Ali Kantur: Bizim aslında bir tek işletme modelimiz var. Biz tesis satmıyoruz. Uygulamalarımızı YİD (Yap-İşlet-Devret) ya da (Yap-İşlet-Devam Et) tarzında yapıyoruz. Bunun da iki sebebi var. Birincisi: Bu tesisleri işletmek hakikaten ince bir iş... Bir makineyi hazırlayıp, kurup teslim ettikten sonra, 'Vay, bu makine çalışmıyormuş!' densin istemiyoruz. Hele yeni yaptığımız bir işte bunu hiç istemiyoruz. Hani 100 tane çalışan makine olur da bir şikayet olduğunda, 'Bak kardeşim orada çalışıyor da sende niye çalışmasın?' diyebilirsiniz... Ama şu aşamada öyle değil. Birinci sebebimiz bu. İkinci sebebimiz: Devamlı bir geliştirme içinde olduğumuz için kendi işlettiğimiz bir tesiste bunları kolayca düzeltip, yenileştirip devam ettirebilme şansına sahibiz. Bir de tabii belediyelerin her zaman bunları işletecek kalitede elemanlar bulması o kadar kolay olmayabiliyor. O bakımdan da çekiniyoruz. Çünkü yaptığımız iş gerçekten tehlikeli, riskleri olan bir iş...
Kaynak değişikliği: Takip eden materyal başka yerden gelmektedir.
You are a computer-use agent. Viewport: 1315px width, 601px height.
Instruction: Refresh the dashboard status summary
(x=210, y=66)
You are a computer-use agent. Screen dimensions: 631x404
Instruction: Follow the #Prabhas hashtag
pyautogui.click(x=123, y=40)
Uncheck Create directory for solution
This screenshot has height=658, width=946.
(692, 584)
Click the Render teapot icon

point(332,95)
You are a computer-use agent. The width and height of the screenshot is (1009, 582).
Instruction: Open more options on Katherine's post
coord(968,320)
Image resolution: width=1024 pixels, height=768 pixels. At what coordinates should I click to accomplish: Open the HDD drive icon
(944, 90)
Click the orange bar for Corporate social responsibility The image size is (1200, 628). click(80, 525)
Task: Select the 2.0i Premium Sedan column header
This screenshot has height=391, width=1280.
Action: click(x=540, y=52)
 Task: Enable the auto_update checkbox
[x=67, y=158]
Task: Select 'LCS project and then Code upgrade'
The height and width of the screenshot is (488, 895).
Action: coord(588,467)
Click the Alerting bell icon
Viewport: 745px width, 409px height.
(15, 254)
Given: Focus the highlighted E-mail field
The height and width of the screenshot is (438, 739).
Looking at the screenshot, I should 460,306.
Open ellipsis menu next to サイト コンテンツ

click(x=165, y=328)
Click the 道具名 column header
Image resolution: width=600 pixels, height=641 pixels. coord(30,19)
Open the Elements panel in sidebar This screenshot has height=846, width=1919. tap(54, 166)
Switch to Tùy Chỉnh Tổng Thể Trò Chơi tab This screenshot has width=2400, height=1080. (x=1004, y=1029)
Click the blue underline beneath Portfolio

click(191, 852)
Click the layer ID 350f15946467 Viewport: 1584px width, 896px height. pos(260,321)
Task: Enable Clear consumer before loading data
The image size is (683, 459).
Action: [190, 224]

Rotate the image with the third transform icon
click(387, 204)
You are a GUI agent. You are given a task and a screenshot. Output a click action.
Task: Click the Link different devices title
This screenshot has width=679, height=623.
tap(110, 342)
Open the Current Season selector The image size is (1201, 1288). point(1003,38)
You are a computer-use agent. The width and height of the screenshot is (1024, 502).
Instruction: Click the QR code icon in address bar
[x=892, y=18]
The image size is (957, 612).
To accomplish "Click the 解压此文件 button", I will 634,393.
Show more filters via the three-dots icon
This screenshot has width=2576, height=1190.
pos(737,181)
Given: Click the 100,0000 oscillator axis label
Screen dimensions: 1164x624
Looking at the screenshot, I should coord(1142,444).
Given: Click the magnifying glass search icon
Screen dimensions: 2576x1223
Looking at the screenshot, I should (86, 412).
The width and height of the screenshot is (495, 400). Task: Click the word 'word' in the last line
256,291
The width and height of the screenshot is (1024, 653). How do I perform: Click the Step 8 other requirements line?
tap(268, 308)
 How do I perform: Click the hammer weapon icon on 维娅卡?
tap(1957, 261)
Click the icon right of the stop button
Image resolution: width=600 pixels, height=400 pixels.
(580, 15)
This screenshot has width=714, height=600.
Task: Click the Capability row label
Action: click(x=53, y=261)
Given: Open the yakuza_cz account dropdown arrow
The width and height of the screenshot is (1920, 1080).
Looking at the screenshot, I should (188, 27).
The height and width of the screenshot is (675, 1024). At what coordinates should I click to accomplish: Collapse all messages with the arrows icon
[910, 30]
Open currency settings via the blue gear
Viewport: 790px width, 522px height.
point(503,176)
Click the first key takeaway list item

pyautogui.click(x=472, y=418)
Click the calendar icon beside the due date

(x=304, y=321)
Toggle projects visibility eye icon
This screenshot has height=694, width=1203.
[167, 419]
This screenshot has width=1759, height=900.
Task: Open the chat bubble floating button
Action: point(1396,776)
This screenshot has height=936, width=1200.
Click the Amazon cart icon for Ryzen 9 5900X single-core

e-Belediye: Genelde bu sözleşmeler 49 yıllığına yapılıyor, değil mi?
Ali Kantur: Bugüne kadar konuştuklarımızın hepsi minimum 30 yıl idi... Ankara Katı Atık Tesisimiz ise 49 yıllığına idi, sonradan Belediyeler Kanunu değişikliğiyle 30 yıla indirilmiş. Aslında artık bunun tamamen özelleştirilmesi lazım. Bu alanda çalışan özel şirketler, arazisini temin edip, bununla ilgili yasal gereklilikleri de yerine getirdikten sonra özel çöplükler kurup işletebilmeli... Yani biz gerekirse gidip bir arazi alıp onun üzerinde çöplük kurup işletebilmeliyiz. Konuyla ilgili şirketlerin - endüstriyel atıklarda olduğu gibi - (devletin yatırımcı adına yapacağı istimlaktan sonra) uygun bir araziyi satın alıp, ÇED dahil her türlü izin ve prosedürlerini de tamamlayıp doğrudan belediyeye bu hizmeti vermesi mümkün. Tabii ki bu konuda etraflıca çalışılması gerekecektir. Hatta tüm ilgilileri bir araya getirecek çalıştaylarla uygulamada doğabilecek sıkıntıların önüne geçecek düzenlemelerin yapılması gerekir. Bu tarz kamu-özel sektör işbirlikleri, kamu üzerindeki bazı yükleri alırken, ortaya çıkacak daha verimli ve yenilikçi çözümler taraflara maddi-manevi kazanımlar sağlayacak, problemlerin çözümünü hızlandıracak, yenilikçilik sürecini devamlı kılacaktır.
e-Belediye: Kimi belediyelerin, atık toplama ve ayrıştırma işini gelir sağlayıcı bir faaliyet olarak bizzat yapmak istedikleri de görülüyor. Belediyeler atıklarla ilgili işlerin neresinde olmalı sizce?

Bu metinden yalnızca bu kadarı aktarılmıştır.